_Work instructions_:
A - In the forum thread about heading into 2015, what answer does Philster401 give to the reference question?
B - Pick up the forum thread about heading into 2015 right after its last post and write what comes next.

# Turn your jeans inside out...



## Legendary Sidekick (Dec 31, 2014)

…because we're headed to 2015 without a Delorian!

Flying cars? Check!
Ladies in spandex? Check!
Holographic sharks? Hoverboards? Self-drying jackets? Check, check, and meh!






I could do without the stupid looking rainbow hats, but anything is better than that cyboplasm epidemic from five years ago.

(5 rep points for the first to post what I'm referencing in that last sentence.)


----------



## Philster401 (Dec 31, 2014)

Street fighter 2010


----------



## Philster401 (Dec 31, 2014)

Btw i did have to look it up though, don't know if  that's cheating.


----------



## Incanus (Dec 31, 2014)

Does it have to do with finishing the game Street Fighter 2010?  And nothing at all to do with Back to the Future, part II?

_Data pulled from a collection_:
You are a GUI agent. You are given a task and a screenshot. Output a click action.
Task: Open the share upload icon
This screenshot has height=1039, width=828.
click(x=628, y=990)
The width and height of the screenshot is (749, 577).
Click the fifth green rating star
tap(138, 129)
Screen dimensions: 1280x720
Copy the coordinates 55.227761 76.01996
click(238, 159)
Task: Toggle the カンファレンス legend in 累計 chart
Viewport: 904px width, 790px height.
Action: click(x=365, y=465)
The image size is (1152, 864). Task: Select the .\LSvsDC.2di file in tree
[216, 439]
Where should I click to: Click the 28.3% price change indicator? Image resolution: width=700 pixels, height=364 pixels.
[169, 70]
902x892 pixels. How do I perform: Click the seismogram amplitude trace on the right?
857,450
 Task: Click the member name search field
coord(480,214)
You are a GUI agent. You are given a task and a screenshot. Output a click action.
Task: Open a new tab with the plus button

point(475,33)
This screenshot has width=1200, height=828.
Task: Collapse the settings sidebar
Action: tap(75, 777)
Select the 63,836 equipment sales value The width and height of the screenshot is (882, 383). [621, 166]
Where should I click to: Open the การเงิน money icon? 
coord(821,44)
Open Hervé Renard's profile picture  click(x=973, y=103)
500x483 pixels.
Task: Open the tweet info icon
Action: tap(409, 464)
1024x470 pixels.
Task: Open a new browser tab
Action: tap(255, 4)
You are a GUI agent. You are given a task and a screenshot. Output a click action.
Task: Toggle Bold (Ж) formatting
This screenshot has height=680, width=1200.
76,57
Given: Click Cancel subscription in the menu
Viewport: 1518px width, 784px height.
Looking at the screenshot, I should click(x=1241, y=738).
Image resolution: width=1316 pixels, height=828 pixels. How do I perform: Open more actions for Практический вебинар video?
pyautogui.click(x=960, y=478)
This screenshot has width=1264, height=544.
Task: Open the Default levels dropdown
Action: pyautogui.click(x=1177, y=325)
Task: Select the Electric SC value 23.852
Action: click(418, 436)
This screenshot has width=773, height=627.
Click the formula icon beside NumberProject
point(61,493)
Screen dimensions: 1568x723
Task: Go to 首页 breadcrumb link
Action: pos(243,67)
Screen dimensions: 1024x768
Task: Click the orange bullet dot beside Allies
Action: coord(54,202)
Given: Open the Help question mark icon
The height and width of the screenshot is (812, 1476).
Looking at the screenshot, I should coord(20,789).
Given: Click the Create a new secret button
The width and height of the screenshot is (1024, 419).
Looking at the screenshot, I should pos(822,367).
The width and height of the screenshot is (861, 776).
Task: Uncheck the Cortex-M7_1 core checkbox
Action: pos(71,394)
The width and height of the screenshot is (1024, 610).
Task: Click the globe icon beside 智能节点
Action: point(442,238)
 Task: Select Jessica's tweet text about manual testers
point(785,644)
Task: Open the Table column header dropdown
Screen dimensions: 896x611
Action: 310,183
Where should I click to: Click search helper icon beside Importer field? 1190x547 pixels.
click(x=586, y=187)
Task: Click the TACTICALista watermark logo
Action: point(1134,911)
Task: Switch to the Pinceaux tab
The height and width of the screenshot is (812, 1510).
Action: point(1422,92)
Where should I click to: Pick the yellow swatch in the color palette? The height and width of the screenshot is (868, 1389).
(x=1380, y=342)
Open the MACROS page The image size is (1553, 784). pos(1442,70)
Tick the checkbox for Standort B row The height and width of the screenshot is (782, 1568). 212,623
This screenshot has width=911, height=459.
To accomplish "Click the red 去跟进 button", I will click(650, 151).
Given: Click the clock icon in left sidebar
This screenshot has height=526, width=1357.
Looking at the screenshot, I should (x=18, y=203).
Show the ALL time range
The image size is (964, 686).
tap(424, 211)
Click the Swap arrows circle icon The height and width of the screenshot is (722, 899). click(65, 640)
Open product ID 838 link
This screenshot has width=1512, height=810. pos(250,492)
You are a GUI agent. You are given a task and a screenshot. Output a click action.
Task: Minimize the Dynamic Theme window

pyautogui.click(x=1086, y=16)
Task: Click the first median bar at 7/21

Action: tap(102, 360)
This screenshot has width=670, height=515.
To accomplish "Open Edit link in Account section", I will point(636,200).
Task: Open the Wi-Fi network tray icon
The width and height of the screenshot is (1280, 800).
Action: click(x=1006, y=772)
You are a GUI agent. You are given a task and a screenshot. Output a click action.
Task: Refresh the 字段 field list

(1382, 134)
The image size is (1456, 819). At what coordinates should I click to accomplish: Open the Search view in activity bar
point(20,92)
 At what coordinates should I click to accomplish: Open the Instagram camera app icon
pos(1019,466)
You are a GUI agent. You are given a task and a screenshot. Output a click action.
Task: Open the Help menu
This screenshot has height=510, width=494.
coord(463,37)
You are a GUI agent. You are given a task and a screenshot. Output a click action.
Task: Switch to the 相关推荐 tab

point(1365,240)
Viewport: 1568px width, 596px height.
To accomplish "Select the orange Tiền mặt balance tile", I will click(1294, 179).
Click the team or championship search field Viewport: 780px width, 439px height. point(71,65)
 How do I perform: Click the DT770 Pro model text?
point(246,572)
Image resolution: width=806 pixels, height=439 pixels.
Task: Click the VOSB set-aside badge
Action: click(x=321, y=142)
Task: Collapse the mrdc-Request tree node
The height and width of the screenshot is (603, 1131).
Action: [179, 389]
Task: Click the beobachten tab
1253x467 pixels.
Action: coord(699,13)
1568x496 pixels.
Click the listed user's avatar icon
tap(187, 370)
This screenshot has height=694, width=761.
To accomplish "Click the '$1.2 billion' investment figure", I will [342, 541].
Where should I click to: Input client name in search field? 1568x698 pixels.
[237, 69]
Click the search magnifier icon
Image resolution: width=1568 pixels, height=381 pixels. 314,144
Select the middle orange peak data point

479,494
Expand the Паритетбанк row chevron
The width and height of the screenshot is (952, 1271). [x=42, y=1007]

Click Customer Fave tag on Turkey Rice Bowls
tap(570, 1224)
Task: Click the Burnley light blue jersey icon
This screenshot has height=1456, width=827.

_Set of answers_:
A - Street Fighter 2010

B -
----------



## Incanus (Dec 31, 2014)

I'm looking forward to insta-hydrating some pizza next year, too... (or however they termed it)


----------



## Legendary Sidekick (Dec 31, 2014)

Google isn't cheating. I cheated by giving Incanus rep points even though he posted SF2010 second, but he knew the reference is from the game's ending.

The commonality is that SF2010 and Back to the Future II are both creative works I loved in the 80s (well, 1989… so, one of the 80s)—and both had visions of this decade that looked more like 2029, assuming the Terminator movies are accurate.


----------



## Legendary Sidekick (Dec 31, 2014)

2014, you got three hours to make like a tree… and get outta here.



Okay, got all the Back to the Future stuff out of my system now. Back to celebrating. Happy New Year, fellow MS members!


----------



## Philster401 (Dec 31, 2014)

And SP has 3 hours to prove you wrong.


----------



## Legendary Sidekick (Dec 31, 2014)

Five. He's in Pacific time.


----------



## Philster401 (Dec 31, 2014)

Ah ok still i doubt he will make it back online in the next 5 hours.


----------



## Nimue (Jan 1, 2015)

At least we stopped doing Jaws a while ago.  Best of everything to you guys!  I had a great New Year's Eve and hopefully a great rest of 2015 will follow.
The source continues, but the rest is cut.